O Globo, n. 32736, 24/03/2023. Política, p. 8

Impasse rea­cende no Con­gresso riva­li­dade local

Bernardo Mello


Adversários políticos em Alagoas, o presidente da Câmara, Arthur Lira (PP), e o senador Renan Calheiros (MDB) trocaram farpas ontem por conta da disputa sobre o rito de análise das medidas provisórias (MPs). Renan, que é favorável à volta das comissões mistas, acusou Lira de tentar “usurpar” as funções do Senado, referindo-se à resistência do presidente da Câmara de retomar o modelo previsto na Constituição.

Ao criticar a insistência do presidente do Senado, Rodrigo Pacheco (PSD-MG), de retomar as comissões mistas, Lira disse lamentar que a “política regional de Alagoas interfira no Brasil”. Além de cutucar Renan, aliado do presidente Lula (PT), Lira também alfinetou o senador Davi Alcolumbre (União-AP), outro parlamentar próximo do Palácio do Planalto. O presidente da Câmara lembrou ainda que ambos os senadores emplacaram aliados em ministérios de Lula.

— O Senado não pode ser refém da política de Alagoas nem do Amapá. O maior interessado na vigência da MPs é o Senado, porque foram eles que indicaram ministros —disse Lira.

Renan, por sua vez, provocou Lira afirmando que derrota seus oponentes “em eleições diretas”, numa referência à eleição do atual governador de Alagoas, Paulo Dantas (MDB), contra o candidato apoiado pelo presidente da Câmara, Rodrigo Cunha (União). Em reação à fala de Lira, o senador emedebista argumentou, em suas redes sociais, que “o rito das MPs é constitucional, não paroquial”, ao defender a volta das comissões mistas.

“Sou defensor das diretas, desde as Diretas-Já, ao contrário dos meus adversários em Alagoas que gostam de indiretas. Aliás, os derroto em eleições diretas e, por isso, Arthur delira sem compreender o tamanho do cargo que ocupa”, rebateu Renan, fazendo um trocadilho com o sobrenome do presidente da Câmara.

Lira tornou a subir o tom, após a publicação de Renan, respondendo a outra publicação do senador, do dia anterior, na qual havia chamado o presidente da Câmara de “tiranete”. Em sua resposta, Lira criticou a postura de Renan e lhe sugeriu “a cadeira do psicanalista”.

“O bom da liberdade de expressão é que permite até os bobos se manifestarem, embora no geral se comportem de maneira ridícula, panfletária e incendiária.
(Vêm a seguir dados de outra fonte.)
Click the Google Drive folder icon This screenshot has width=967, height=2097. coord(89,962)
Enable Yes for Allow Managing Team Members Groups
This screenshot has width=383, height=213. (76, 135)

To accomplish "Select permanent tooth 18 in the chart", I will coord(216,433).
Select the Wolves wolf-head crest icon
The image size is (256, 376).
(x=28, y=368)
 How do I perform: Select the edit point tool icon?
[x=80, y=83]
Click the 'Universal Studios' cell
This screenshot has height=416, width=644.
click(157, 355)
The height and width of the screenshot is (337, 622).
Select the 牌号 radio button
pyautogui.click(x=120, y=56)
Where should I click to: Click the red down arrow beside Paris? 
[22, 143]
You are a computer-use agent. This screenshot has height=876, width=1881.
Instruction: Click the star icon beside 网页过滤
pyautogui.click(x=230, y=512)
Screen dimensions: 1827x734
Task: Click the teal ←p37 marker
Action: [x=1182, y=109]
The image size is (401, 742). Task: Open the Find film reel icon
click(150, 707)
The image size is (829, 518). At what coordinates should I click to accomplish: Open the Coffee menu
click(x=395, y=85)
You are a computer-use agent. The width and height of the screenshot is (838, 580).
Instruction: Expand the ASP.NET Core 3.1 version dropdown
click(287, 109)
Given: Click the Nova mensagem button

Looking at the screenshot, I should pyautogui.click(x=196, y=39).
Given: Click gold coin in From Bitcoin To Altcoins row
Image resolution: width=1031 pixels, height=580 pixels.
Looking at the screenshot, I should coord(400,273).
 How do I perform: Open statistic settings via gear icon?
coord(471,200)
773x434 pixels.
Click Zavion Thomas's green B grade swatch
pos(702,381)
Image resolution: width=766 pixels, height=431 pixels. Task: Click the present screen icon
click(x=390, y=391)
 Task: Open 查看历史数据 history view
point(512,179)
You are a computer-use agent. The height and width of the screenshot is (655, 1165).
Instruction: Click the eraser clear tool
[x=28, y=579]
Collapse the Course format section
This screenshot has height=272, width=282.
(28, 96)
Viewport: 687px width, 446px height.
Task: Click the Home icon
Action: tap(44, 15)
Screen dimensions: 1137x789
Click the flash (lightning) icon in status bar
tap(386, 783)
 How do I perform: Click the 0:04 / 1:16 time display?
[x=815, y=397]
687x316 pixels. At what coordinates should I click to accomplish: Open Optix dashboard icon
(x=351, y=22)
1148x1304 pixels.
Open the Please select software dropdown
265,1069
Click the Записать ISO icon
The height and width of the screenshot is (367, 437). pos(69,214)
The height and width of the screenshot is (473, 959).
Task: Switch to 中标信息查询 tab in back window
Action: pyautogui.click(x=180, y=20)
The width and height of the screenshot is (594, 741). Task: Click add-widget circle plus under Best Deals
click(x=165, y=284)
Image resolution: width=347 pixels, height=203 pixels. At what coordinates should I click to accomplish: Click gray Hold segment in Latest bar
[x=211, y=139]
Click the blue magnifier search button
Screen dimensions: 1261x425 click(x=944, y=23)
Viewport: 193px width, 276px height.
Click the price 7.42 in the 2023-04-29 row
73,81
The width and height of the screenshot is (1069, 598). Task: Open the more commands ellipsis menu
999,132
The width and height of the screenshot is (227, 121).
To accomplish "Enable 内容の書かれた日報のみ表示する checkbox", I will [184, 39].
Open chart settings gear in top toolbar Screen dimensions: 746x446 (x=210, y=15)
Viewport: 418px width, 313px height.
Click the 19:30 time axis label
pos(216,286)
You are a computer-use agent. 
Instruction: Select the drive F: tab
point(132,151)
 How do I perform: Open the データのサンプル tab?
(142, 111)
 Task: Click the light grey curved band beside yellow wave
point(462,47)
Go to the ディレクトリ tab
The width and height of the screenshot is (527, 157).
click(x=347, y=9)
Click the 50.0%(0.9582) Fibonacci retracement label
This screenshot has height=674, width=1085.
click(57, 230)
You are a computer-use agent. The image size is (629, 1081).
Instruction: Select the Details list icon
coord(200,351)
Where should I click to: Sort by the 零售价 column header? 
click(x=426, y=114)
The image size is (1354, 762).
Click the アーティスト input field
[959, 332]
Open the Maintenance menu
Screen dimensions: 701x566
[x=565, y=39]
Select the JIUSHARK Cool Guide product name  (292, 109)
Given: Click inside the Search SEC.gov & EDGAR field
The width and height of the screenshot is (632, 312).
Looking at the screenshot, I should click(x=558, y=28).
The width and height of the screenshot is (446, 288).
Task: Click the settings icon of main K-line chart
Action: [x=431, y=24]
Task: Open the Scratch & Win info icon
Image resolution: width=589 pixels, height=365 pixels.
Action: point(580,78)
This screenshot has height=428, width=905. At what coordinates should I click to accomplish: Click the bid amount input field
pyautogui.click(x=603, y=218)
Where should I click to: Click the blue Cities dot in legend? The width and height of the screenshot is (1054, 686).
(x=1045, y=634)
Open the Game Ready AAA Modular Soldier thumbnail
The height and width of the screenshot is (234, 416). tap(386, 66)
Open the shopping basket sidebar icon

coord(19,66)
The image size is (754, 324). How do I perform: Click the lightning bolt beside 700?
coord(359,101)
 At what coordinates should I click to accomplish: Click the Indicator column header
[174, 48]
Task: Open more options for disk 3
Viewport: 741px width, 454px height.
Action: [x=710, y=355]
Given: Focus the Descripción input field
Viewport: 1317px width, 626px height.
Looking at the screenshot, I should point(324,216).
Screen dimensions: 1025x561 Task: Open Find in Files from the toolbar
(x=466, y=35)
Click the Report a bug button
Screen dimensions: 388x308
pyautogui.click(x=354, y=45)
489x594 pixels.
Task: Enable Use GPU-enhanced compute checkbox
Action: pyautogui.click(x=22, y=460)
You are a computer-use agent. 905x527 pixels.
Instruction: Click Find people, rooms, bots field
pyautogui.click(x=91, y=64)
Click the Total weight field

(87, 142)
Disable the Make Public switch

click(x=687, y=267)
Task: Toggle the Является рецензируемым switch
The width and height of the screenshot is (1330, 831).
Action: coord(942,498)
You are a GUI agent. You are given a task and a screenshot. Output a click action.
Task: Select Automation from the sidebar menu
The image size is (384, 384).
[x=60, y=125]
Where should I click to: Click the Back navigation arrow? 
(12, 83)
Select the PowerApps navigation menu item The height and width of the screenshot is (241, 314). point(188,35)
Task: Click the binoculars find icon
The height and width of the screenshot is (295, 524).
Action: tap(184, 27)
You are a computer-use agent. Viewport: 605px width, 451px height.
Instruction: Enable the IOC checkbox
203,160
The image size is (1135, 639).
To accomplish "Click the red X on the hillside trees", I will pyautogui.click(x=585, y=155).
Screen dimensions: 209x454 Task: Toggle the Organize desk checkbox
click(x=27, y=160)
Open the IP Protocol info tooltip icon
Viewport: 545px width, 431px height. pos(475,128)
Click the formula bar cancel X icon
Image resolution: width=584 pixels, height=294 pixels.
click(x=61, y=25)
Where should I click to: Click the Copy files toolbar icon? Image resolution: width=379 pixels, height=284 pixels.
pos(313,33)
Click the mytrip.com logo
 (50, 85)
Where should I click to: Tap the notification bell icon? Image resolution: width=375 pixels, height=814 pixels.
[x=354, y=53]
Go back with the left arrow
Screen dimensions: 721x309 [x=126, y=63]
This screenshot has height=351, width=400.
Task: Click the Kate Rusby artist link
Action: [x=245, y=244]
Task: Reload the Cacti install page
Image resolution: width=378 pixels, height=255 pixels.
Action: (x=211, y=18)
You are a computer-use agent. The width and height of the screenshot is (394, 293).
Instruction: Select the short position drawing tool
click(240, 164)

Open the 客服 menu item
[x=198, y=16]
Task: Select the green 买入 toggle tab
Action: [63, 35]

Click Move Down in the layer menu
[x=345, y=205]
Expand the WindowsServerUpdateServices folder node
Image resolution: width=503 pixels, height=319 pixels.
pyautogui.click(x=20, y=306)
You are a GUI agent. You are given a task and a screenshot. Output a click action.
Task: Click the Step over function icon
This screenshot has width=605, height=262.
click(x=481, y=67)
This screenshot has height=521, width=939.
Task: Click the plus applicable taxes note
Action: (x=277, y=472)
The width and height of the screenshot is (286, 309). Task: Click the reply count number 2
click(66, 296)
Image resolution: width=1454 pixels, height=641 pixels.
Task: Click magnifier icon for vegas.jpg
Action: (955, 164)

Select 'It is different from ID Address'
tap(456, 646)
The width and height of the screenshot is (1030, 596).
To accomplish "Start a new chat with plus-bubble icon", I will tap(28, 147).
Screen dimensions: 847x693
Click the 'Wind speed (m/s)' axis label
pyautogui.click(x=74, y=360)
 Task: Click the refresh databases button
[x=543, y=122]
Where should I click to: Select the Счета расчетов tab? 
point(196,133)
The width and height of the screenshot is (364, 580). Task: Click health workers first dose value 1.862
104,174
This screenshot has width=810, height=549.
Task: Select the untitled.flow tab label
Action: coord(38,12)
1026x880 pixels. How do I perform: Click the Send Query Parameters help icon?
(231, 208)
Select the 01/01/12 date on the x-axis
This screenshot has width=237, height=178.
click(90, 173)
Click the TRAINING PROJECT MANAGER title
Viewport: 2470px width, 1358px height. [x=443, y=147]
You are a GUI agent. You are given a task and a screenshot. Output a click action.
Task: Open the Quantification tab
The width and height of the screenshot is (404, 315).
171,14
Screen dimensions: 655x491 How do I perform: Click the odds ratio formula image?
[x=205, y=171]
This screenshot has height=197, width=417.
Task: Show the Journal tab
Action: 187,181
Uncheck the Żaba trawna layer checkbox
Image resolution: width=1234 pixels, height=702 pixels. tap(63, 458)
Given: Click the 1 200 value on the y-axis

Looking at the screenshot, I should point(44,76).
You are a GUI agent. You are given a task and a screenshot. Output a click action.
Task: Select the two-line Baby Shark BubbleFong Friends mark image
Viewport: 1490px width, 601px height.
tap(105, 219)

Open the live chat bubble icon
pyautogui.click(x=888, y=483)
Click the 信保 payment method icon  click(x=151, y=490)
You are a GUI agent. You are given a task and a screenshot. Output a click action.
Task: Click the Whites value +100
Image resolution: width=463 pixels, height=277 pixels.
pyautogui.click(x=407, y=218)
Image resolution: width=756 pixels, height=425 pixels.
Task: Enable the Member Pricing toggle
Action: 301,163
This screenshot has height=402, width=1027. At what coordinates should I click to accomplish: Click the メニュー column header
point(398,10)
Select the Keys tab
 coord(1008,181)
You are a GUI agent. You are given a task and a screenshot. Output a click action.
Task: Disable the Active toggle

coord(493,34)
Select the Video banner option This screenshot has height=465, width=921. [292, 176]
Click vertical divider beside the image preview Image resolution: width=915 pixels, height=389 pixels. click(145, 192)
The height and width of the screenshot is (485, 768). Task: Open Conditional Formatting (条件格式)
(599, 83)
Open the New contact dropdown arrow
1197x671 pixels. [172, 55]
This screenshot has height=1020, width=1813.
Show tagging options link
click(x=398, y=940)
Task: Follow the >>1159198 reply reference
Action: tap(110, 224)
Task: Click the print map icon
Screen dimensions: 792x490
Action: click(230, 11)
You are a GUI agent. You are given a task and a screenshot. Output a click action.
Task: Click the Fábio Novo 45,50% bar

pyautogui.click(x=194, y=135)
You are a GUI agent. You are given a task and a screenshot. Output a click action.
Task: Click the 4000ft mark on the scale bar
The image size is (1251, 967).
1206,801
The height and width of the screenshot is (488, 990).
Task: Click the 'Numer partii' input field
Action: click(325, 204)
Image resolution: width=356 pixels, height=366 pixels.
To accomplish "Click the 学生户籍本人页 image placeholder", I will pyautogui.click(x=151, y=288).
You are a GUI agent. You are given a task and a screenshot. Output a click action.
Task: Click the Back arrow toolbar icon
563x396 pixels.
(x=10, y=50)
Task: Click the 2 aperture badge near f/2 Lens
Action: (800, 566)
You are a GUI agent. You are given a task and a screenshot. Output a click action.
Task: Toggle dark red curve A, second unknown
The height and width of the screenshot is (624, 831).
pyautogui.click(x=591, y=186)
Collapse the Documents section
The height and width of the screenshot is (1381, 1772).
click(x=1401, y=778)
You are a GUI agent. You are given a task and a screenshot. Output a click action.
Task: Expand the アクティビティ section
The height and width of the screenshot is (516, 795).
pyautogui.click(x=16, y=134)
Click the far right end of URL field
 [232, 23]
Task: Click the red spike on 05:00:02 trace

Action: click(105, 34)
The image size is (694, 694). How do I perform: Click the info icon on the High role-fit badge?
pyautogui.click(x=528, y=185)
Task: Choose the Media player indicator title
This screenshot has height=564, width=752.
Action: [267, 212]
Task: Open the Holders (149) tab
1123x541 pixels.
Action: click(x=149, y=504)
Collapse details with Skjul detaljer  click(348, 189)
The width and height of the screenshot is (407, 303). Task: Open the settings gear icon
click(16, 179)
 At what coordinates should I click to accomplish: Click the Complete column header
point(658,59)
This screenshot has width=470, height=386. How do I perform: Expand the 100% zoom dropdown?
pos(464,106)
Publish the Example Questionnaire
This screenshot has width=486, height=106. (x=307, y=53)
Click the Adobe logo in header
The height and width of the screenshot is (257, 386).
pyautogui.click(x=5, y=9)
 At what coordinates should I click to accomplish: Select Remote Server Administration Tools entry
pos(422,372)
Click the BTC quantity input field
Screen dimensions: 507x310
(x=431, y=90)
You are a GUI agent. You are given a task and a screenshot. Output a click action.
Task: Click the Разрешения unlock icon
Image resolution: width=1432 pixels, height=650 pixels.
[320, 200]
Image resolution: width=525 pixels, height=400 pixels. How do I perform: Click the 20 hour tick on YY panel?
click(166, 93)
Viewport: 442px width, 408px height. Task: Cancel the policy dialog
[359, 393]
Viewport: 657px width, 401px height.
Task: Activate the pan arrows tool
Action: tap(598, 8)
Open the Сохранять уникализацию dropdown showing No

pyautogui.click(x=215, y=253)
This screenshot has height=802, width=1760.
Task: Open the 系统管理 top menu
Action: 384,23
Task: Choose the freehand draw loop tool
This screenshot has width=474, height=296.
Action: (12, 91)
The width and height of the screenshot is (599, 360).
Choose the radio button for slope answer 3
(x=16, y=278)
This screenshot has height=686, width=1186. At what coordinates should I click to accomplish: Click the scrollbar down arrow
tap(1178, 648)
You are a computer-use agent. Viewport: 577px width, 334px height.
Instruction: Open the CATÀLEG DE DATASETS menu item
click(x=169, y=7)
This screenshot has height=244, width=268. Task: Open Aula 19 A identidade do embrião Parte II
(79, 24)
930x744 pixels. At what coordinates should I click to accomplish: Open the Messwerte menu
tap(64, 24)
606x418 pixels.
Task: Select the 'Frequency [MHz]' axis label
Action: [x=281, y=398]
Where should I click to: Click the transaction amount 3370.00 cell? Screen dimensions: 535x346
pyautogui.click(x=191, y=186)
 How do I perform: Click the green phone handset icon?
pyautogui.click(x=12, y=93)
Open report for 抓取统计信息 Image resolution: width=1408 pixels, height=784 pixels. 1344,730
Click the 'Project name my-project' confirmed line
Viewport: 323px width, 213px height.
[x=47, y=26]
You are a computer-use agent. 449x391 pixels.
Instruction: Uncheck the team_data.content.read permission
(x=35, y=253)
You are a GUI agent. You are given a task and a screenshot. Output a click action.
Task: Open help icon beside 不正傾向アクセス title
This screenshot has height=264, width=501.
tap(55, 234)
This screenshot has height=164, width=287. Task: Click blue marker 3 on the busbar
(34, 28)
Para gente desse naipe o melhor seria a cadeira do psicanalista, não a do Parlamento, pois em nada contribui com a democracia”, escreveu Lira em suas redes.

Após uma campanha eleitoral acalorada em Alagoas no ano passado, Lira e Renan já acumularam novos atritos, por exemplo, com posições divergentes em relação à PEC da Transição.

Em meio à escalada da rivalidade com Renan e ao impasse sobre as MPs, Lira desistiu de se juntar à comitiva de Lula que viaja hoje à China. Renan, que preside a Comissão de Relações Exteriores do Senado, participará da viagem.